Foot-fric : le PSG crève la bulle !

Nouvel Obs

Créé le 17-07-2012 à 19h31 – Mis à jour à 19h50
Renaud Dély

Le fric que les actionnaires qataris du club parisien déversent sur la Ligue 1 n’est pas seulement indécent. Il ne fait surtout que conduire un peu plus vite le foot-business à la catastrophe.

Zlatan Ibrahimovic, le 15 juin. (COLORSPORT/SIPA)

Zlatan Ibrahimovic, le 15 juin. (COLORSPORT/SIPA)

173 millions d’euros ! Voilà, au total, la somme que la Qatar Sport Investment (QSI), le holding qui détient le club parisien, devrait avoir déboursé en un an pour faire venir des joueurs dans la capitale. Sur un marché aussi irrationnel que celui des transferts du football professionnel, ces indemnités-là n’ont pas grand sens. Ces sommes ne sont souvent pas même versées dans leur intégralité que le joueur a déjà changé de club, son éphémère employeur inscrivant au passage sur ses livres de comptes une copieuse plus-value ou une perte nette, elles-mêmes largement fictives car aussitôt converties dans une autre transaction.

Bien plus significatifs que cette invraisemblable cavalerie, les montants des salaires des joueurs sont, eux, ancrés dans le monde réel. Ce sont ces revenus-là qui permettent de mesurer à quel point le foot-business a versé aujourd’hui dans une indécence sans limites. En l’occurrence, les sommes avancées par les propriétaires du PSG pour attirer des stars dans leurs filets confinent à l’absurde : plus de 16 millions d’euros de salaire brut annuel pour Zlatan Ibrahimovic, 9 millions pour Thiago Silva, 4, 5 millions pour l’autre Brésilien Maxwell, ou encore 4,2 millions pour l’Argentin Pastore ! Rien ne justifiera jamais qu’un individu, quels que soient ses talents, empoche un tel magot, et sûrement pas le fait de taper, même très bien, dans un ballon… Que certains pseudos amoureux du football défendent les méthodes des actionnaires qataris sous prétexte que ceux de Chelsea, du Real Madrid ou de Manchester agissent de même renseigne un peu plus sur le cynisme de la nature humaine… Passons.

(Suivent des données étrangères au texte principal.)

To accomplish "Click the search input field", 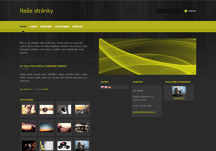I will [169, 11].
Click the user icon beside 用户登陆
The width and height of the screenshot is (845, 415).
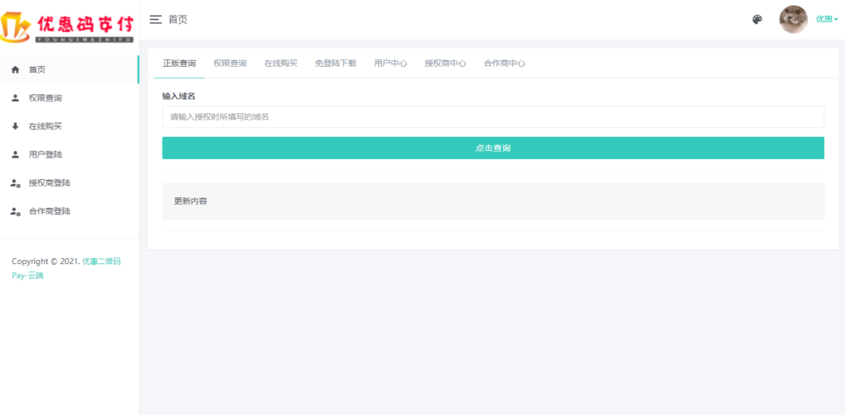point(15,154)
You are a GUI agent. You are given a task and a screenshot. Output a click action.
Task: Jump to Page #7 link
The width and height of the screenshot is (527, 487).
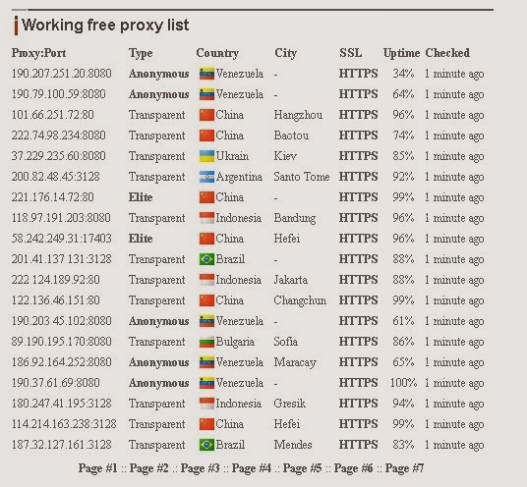(405, 468)
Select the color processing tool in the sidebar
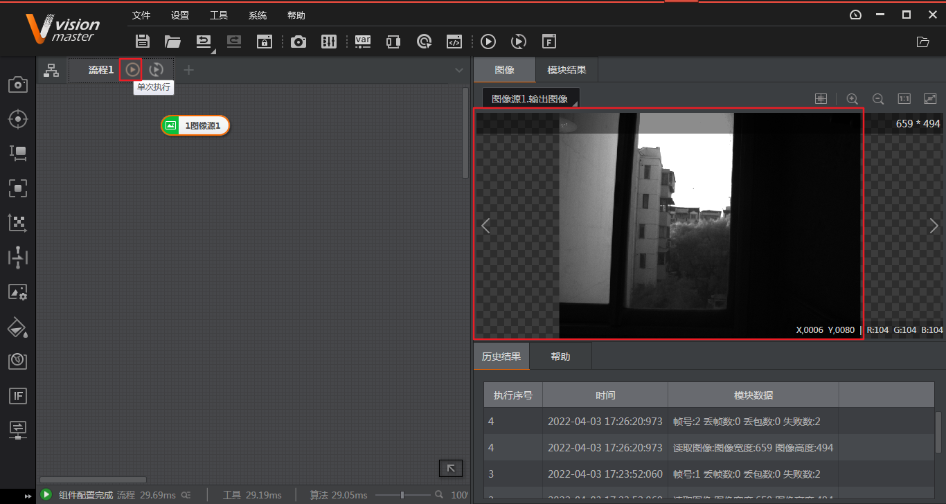The height and width of the screenshot is (504, 946). (18, 327)
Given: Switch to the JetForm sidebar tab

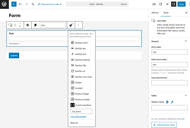Looking at the screenshot, I should (x=155, y=13).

L’essentiel ne réside pas dans la déliquescence morale de nos sociétés contemporaines où l’appât du gain, moteur d’une poignée de nantis, fait fantasmer la cupidité de beaucoup, beaucoup d’autres. Non, ce qui est le plus affligeant, c’est la grande cécité collective qui conduit aujourd’hui le monde du foot-business au bord du gouffre comme il a mené par le fond hier celui de l’immobilier aux Etats-Unis ou en Espagne. Depuis quelques années, il s’est constitué une bulle financière du ballon rond totalement artificielle et sans rapport avec la réalité de l’économie du sport même ultra-médiatisé. Songeons que pour assurer le bien-être de ses seuls 11 probables titulaires, le PSG – qui devrait posséder au final une trentaine de joueurs – devra leur verser chaque année 58 millions d’euros de traitements… Dans le monde de l’économie réelle, quelle longévité peut-on accorder à une entreprise dont le chiffre d’affaires dépend à ce point d’une masse salariale écrasante ?

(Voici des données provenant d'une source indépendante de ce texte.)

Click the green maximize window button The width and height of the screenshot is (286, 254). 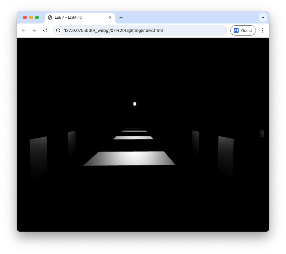click(x=37, y=17)
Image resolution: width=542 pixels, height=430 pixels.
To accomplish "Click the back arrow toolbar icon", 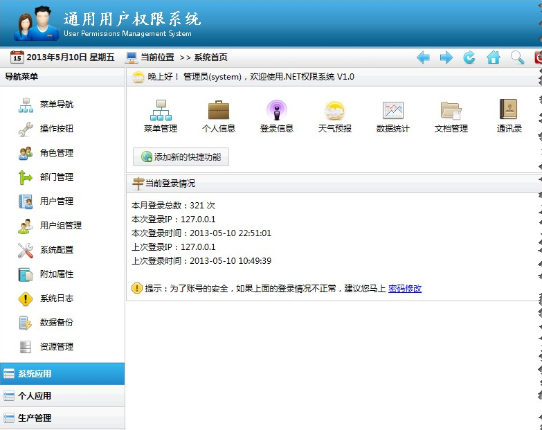I will pos(423,57).
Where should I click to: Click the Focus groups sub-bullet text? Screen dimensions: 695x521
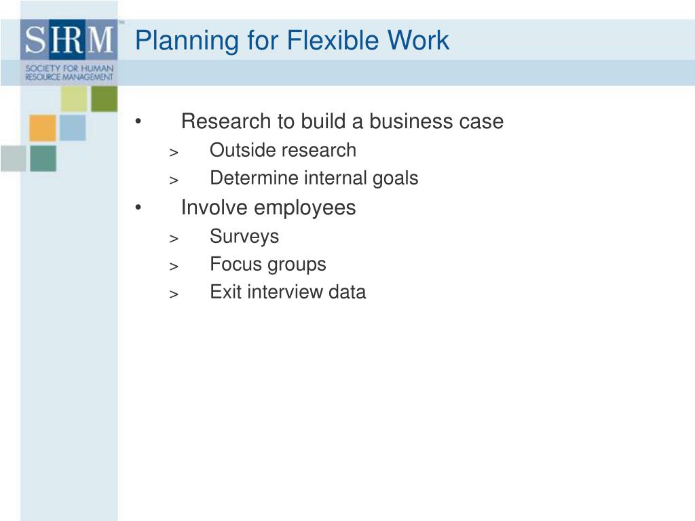(x=267, y=265)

C’est écrit, la bulle du football ne va tarder à exploser. Ce n’est qu’une question d’années, peut-être de mois. L’endettement record qui accable aujourd’hui les bilans comptables de plusieurs grands clubs italiens ou anglais n’est que l’amuse-gueule de la catastrophe en germe. Que le magot des droits télés, principal carburant de la bulle du foot, commence à se dégonfler et le séisme surviendra rapidement. En 2006, ce grand connaisseur et passionné de football qu’était Philippe Séguin, premier président de l’ancêtre de la DNCG (direction nationale du contrôle de gestion) s’appuyait sur la désaffection de la Ligue Europa, mais aussi de certains matches de la Ligues des champions, pour prophétiser l’Apocalypse à venir. L’ancien président de l’Assemblée nationale était convaincu que le système allait se dévorer lui-même, lâchant au mensuel « So Foot », dans un soupir désenchanté: « J’espère qu’un jour tout cela s’effondrera. Que les gens n’iront plus au stade et que les audiences télé chuteront… ». Décidément, la lucidité de Philippe Séguin manque pour remettre sur pied des univers en manque de repères et de valeurs, qu’il s’agisse de l’UMP rongée par le cancer du lepénisme new-look ou du foot-business dévoré par le culte de l’argent-roi.